03:12 Ce que je sais, c'est que mon client risque la torture en Ouzbékistan
03:15 et c'est la raison pour laquelle tant la Cour européenne des droits de l'homme
03:19 en Estonie, lorsqu'il était en Estonie en 2019,
03:22 que plus tard en France, a empêché et a suspendu son expulsion.
03:26 Il a déjà été torturé, il va très certainement l'être de nouveau
03:30 et c'est la raison pour laquelle le Conseil d'État,
03:32 dans une décision qui est en fait tout simplement logique,
03:34 tout simplement juridique, il ne faut pas dire à cette décision ce qu'elle ne dit pas,
03:38 il ne s'agit évidemment pas d'une décision politique
03:40 mais d'une décision prise par des juges indépendants,
03:43 dit "le ministère de l'Intérieur a méconnu une décision de justice en l'espace,
03:48 la décision de la CEDH qui s'appliquait, il faut revenir à l'État intérieur".

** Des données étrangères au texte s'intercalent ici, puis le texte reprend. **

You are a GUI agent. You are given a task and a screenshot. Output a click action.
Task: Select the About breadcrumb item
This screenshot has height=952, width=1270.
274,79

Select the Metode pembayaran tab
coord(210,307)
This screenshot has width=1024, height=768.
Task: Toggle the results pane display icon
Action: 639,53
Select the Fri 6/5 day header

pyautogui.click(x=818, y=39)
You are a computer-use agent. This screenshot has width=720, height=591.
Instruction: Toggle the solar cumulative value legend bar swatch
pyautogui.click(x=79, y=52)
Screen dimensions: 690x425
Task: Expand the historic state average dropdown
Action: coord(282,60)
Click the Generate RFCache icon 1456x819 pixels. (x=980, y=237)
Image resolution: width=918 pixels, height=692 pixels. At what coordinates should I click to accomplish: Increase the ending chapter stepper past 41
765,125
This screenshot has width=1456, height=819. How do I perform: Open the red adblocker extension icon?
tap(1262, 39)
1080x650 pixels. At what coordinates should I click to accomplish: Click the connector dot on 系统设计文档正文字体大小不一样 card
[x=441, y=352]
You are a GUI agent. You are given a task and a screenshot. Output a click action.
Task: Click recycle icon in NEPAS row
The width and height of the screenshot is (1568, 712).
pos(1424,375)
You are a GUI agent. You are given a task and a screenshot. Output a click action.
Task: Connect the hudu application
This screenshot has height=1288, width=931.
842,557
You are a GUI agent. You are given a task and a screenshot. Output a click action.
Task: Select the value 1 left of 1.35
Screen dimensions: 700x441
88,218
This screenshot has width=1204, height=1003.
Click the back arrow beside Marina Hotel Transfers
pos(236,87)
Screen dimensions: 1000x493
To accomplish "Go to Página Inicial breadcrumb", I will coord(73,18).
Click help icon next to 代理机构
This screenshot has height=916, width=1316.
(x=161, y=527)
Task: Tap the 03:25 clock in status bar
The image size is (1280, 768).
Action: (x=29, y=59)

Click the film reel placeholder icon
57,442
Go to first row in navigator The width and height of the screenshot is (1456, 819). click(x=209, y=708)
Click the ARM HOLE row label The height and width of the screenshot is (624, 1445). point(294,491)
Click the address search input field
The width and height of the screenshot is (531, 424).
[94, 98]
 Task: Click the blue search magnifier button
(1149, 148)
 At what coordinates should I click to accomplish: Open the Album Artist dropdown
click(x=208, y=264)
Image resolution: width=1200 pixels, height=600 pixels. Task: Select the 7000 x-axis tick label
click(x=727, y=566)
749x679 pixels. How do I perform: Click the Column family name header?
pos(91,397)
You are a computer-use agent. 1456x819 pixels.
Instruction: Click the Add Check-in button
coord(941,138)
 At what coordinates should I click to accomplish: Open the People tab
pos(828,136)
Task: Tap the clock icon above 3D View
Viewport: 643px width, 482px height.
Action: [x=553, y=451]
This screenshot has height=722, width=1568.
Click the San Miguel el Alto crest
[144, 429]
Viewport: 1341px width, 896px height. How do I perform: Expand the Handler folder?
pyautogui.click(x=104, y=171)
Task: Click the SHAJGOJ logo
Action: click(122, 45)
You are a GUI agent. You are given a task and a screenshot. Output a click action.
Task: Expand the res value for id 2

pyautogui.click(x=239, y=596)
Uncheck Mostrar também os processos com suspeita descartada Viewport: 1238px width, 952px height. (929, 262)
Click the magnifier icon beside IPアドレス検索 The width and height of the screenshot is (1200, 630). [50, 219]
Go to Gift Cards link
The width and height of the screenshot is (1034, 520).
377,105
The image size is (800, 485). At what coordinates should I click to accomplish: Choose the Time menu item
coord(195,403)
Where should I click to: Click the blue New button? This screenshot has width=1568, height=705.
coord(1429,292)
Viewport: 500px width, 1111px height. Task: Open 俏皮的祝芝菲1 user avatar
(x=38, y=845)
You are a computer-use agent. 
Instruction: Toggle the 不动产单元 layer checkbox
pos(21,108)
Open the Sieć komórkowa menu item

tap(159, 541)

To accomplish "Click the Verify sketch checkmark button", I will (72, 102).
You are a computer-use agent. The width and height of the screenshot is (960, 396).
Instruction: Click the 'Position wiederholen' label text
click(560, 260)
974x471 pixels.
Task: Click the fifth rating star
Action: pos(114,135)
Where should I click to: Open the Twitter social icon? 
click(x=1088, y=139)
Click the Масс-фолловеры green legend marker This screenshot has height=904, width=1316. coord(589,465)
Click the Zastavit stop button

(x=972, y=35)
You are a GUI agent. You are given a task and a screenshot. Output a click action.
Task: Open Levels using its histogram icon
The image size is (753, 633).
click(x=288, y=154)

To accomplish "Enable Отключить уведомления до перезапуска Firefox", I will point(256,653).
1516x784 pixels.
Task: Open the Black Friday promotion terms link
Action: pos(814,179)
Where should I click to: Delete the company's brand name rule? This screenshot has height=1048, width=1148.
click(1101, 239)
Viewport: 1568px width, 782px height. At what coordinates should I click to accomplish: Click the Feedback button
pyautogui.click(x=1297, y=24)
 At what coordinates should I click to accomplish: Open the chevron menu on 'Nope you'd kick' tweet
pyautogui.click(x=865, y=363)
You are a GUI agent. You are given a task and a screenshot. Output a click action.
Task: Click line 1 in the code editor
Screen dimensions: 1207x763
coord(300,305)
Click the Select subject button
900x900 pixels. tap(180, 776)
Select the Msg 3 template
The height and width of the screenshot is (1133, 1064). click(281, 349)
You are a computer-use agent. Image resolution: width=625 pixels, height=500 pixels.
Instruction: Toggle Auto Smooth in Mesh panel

03:52 L'Ouzbékistan, on le note au passage et c'est l'une des spécificités de ce dossier,
03:55 l'Ouzbékistan a bien voulu récupérer son ressortissant,
04:00 contrairement à ce qui se passe par exemple avec la Russie lorsqu'il est question de Tchétchène.
04:05 Le Conseil d'État ordonne donc à la France de faire revenir votre client en France.
04:10 Comment cela peut-il se passer ?
04:12 Est-ce qu'il y a une obligation, si j'ose dire, de résultat de la part de la France,
04:16 par des autorités et donc du ministère de l'Intérieur ou du ministère des Affaires étrangères ?
04:20 Vous allez très vite.
04:21 Il s'agit ici d'une obligation uniquement de moyens,
04:23 il ne s'agit pas d'une obligation de résultat.
04:26 Mais ce que nous dit M. Darmanin, c'est que de toute façon,
04:28 il ne veut mettre aucun moyen pour respecter cette obligation.
04:33 Ce que j'attends et ce que je demande, c'est de pouvoir parler avec nos autorités,
04:37 que ce soit le ministère des Affaires étrangères ou encore le ministère de l'Intérieur.
04:41 Aujourd'hui, il existe ce qu'on appelle une protection absolue contre la torture.
04:46 Et je crois que c'est la fierté, que c'est l'orgueil de nos démocraties
04:49 de dire justement qu'il y a un droit à la vie et ce droit à la vie est intouchable
04:54 et c'est, et je le pense très très fermement, ce qui nous différencie de la barbarie.
04:58 Aujourd'hui, mon client est susceptible d'être torturé,
05:01 il faut tout faire pour qu'il ne le soit pas.